Hot nights and cool jazz
New Orleans jazz guitarist Steve Masakowski, daughter Sasha join orchestra for unique evening of entertainment
“My kids have traveled the world more than I have.”
So says Steve Masakowski, the New Orleans jazz guitarist, composer and educator whose children, 25-year-old Sasha and 22-year-old Martin, are international jazz performers.
Martin Masakowski, bassist with gypsy jazz and klezmer band the Balcony Players, has performed throughout Europe and in the United States and Brazil.
Sasha Masakowski, having already sung for years in New Orleans, recently returned from a four-month engagement in China. She’s currently in the midst of a July residency at Zirzamin in New York’s Greenwich Village.
Adding to the chances that Masakowski’s children would be musically inclined, their mother is classical pianist Ulrike Masakowski.
“I’ve been teaching for a long time,” Steve Masakowski, director of jazz studies at the University of New Orleans, said.
“It seems like students who come from a musical family have an advantage. That doesn’t mean that people who have talent but come from nonmusical families can’t succeed,” Masakowski said. “It’s just that children whose parents are musical are constantly in the environment and music really is a language.”
The Masakowski children spent their childhoods hearing their mother playing classical piano pieces and their father practicing, improvising and composing jazz.
“I’ve always known that Sasha has a great talent as a singer, especially as an improviser,” her father said. “I’ve played with some really great singers, including Bobby McFerren and Dianne Reeves, and Sasha is incredible. “Of course, I’m a jazz musician and I’ve been working on improvisation all my life, but I’m always fascinated when I hear Sasha improvise. It’s completely spontaneous. She’s hearing things in the moment. Even if she is my daughter, sometimes I’m in awe of her.”
Steve and Sasha Masakowski will join the Hot Summer Nights and Cool Jazz Orchestra Friday, July 13, for a unique program of jazz and chamber orchestra.

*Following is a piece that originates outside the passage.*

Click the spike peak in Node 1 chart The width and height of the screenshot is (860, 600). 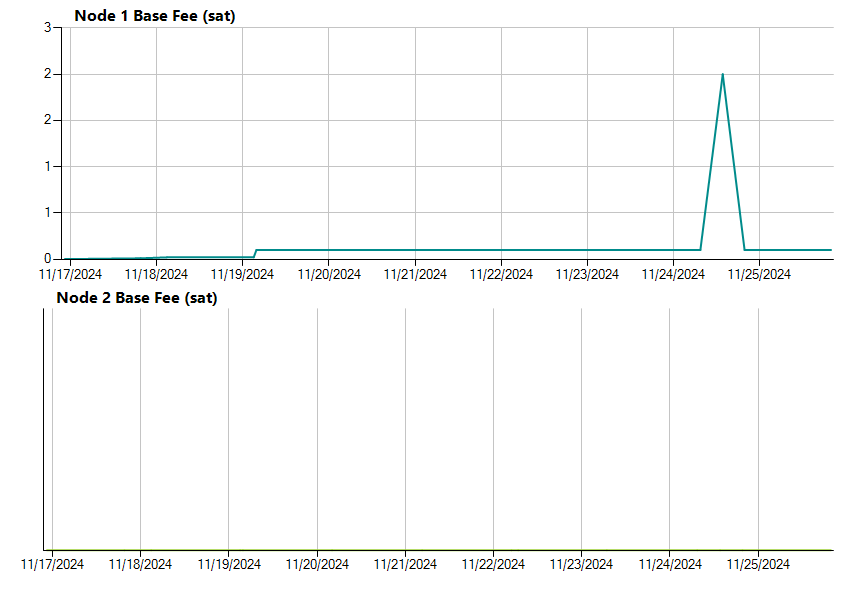[x=722, y=74]
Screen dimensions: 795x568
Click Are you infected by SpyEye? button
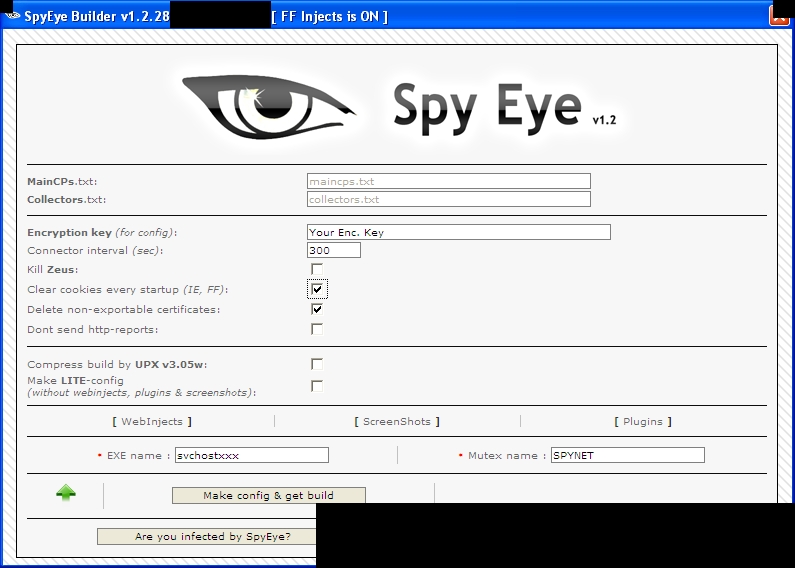[x=207, y=537]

The concert’s selections will include pieces recorded by Nova Nola, a New Orleans group whose album, Wetland, features the entire Masakowski family.
The concert at the LSU School of Music Recital Hall is the brainchild of Bill Grimes, jazz bassist, LSU music professor, conductor and orchestrator.
“He really likes the Nova Nola record,” Masakowski said.
Grimes and Masakowski have written arrangements for the concert, which will include examples of the Brazilian music that Steve and Sasha Masakowski are so devoted to.
Like the household he raised his children in, Masakowski’s childhood home helped set his course in music. His older sister brought bossa nova recordings home, future classics by Antonio Carlos Jobim, Stan Getz and, the original singer of “The Girl From Ipanema,” Astrud Gilberto. “I’ve been listening to Brazilian music since my pre-teen years,” he said. “I loved the sound of it. That’s why I gravitated to the guitar. There is so much guitar in that music.
“And to this day Antonio Carlos Jobim is one of my great influences. He’s up there with Duke Ellington and Charlie Mingus, a great composer and orchestrator. His music is so organic and balanced. He’s never written a bad song.”
Growing up on Magazine Street in New Orleans, the guitarist also was influenced by Paul Crawford’s jazz band, which rehearsed two houses down. He also loved the city’s parade music.
Masakowski got serious about playing musical instruments in his late teens. He studied with New Orleans jazz guitarist Hank Mackie and at Berklee College of Music in Boston.
“Hank probably taught every prominent guitar player in New Orleans,” Masakowski said. “He’s the one who really got me headed in the real modern jazz direction, Wes Montgomery, Pat Martino and Joe Pass.”
More learning came via performances with an eclectic group of New Orleans musicians, including pianist Ellis Marsalis, pianist-songwriter-producer Allen Toussaint, jazz traditionalist and raconteur Danny Barker, amazing vocalist Johnny Adams, drummer James Black, saxophonist Alvin “Red” Tyler and contemporary jazz group Astral Project.
“It would be easier to tell you the people I didn’t work with,” the guitarist said. “The thing about New Orleans is that you don’t get stigmatized. Like in New York City, you have the Latin clique, the bebop clique, the free-jazz clique. In New Orleans we all did everything.”
Marsalis hired Masakowski to teach guitar at UNO. Following Marsalis’ retirement from the position of UNO’s Coca-Cola Endowed Chair of Jazz Studies, Masakowski became the second musician-educator to hold the title.
“The teachers at UNO are all professional musicians, active in their field,” Masakowski said. “That’s part of our success, why we attract students from around the world. The best way to learn anything is to learn it from the environment. New Orleans presents an environment that’s conducive for developing a jazz musician, and I think of UNO as an extension of New Orleans and its culture.”